CAPE-V results typically become part of the clinical voice evaluation report. The perceptual ratings complement instrumental measures like acoustic analysis or laryngeal imaging to build a complete diagnostic picture. When billing for the evaluation, the relevant CPT code is 92524, described as “behavioral and qualitative analysis of voice and resonance.”6ASHA. New CPT Evaluation Codes for SLPs The CAPE-V is one component of the assessment documented under that code, not a separately billable procedure.
For diagnostic coding, voice disorders assessed by the CAPE-V most commonly fall under ICD-10-CM code R49.0 (dysphonia). Including both the CAPE-V scores and the diagnostic code in your report connects the perceptual findings to a recognized diagnosis, which supports medical necessity for treatment. Keep the completed form in the patient’s file alongside any acoustic or endoscopic data from the same session — having the full evaluation in one place makes both follow-up care and any insurance review straightforward.

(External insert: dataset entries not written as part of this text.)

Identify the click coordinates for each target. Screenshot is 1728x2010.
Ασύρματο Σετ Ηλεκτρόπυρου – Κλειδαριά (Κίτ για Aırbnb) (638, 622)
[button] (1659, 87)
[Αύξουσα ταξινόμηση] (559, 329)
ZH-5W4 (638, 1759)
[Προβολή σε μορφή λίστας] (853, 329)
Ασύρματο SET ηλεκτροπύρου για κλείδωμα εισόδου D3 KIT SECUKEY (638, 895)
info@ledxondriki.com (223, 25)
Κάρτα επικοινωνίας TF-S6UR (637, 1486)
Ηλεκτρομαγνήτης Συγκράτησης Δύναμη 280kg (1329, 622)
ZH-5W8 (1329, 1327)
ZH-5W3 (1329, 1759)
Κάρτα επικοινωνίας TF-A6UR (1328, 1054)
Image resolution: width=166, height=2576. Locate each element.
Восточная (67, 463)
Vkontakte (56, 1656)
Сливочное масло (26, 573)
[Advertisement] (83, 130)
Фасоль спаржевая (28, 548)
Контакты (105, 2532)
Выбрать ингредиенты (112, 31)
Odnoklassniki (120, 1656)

The six English stimulus sentences are phonetically designed, so direct translation into another language does not preserve their diagnostic value. Researchers who have adapted the CAPE-V into languages like Spanish and Hindi have created entirely new sentence sets that replicate the phonetic targets of the English version within the sound system of the target language.7ScienceDirect. Cross-Cultural Adaptation and Validation of Consensus Auditory Perceptual Evaluation of Voice CAPE-V – A Systematic Review No uniform methodology for these adaptations exists — each published version followed its own process. If you work with a multilingual caseload, check the literature for a validated adaptation in the patient’s language before attempting to translate the sentences yourself. The sustained vowel tasks and conversational speech sample, on the other hand, are language-neutral and require no modification.